4. **Calculate the Probability:**
* Probability is (Favorable Ways) / (Total Ways).
* Probability = 400 / 924
* We can simplify this fraction by dividing both the top and bottom by 4:
400 / 4 = 100
924 / 4 = 231
* So, the probability is 100/231.

Alternative answer

Answer: 100/231

Explain
This is a question about probability using combinations (how many ways to choose things) . The solving step is:

First, let's figure out what the problem is asking. We have 6 men and 6 women, a total of 12 people. They are split into two groups of 6 people each. We want both groups to have the same number of men. Since there are 6 men in total, for both groups to have the same number of men, each group must have 6 / 2 = 3 men. This also means each group will have 3 women (because 6 people in a group - 3 men = 3 women).

**Step 1: Find the total number of ways to form one group.**
Imagine we are just picking the first group of 6 people. Once we pick 6 people for the first group, the other 6 people automatically form the second group.
To find the total ways to pick 6 people out of 12, we use combinations. This is like asking "how many different sets of 6 people can I make from 12 people?"
Calculation: (12 * 11 * 10 * 9 * 8 * 7) / (6 * 5 * 4 * 3 * 2 * 1)
Let's simplify this:
(12 / (6 * 2)) = 1
(10 / 5) = 2
(9 / 3) = 3
(8 / 4) = 2
So, it's 1 * 11 * 2 * 3 * 2 * 7 = 924.
There are 924 total ways to form one group of 6.

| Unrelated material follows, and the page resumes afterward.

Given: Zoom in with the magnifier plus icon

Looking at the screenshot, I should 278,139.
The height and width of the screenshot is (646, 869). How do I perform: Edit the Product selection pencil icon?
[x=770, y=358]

**Step 2: Find the number of "good" ways to form one group.**
A "good" group is one that has 3 men and 3 women.
First, let's find how many ways we can choose 3 men out of the 6 men:
Calculation: (6 * 5 * 4) / (3 * 2 * 1) = 20 ways.
Next, let's find how many ways we can choose 3 women out of the 6 women:
Calculation: (6 * 5 * 4) / (3 * 2 * 1) = 20 ways.
To get a group with both 3 men AND 3 women, we multiply these two numbers:
20 ways (for men) * 20 ways (for women) = 400 ways.
So, there are 400 ways to form a group that has 3 men and 3 women. If one group has 3 men and 3 women, the other group will automatically also have 3 men and 3 women, satisfying the condition.

**Step 3: Calculate the probability.**
Probability is the number of "good" outcomes divided by the total number of outcomes.
Probability = (Number of ways to get 3 men and 3 women in a group) / (Total ways to form a group of 6)
Probability = 400 / 924

**Step 4: Simplify the fraction.**
Both numbers can be divided by 4:
400 / 4 = 100
924 / 4 = 231
So, the probability is 100/231.
We can check if this can be simplified further.
100 = 2 * 2 * 5 * 5
231 = 3 * 7 * 11
There are no common factors, so 100/231 is the simplest form.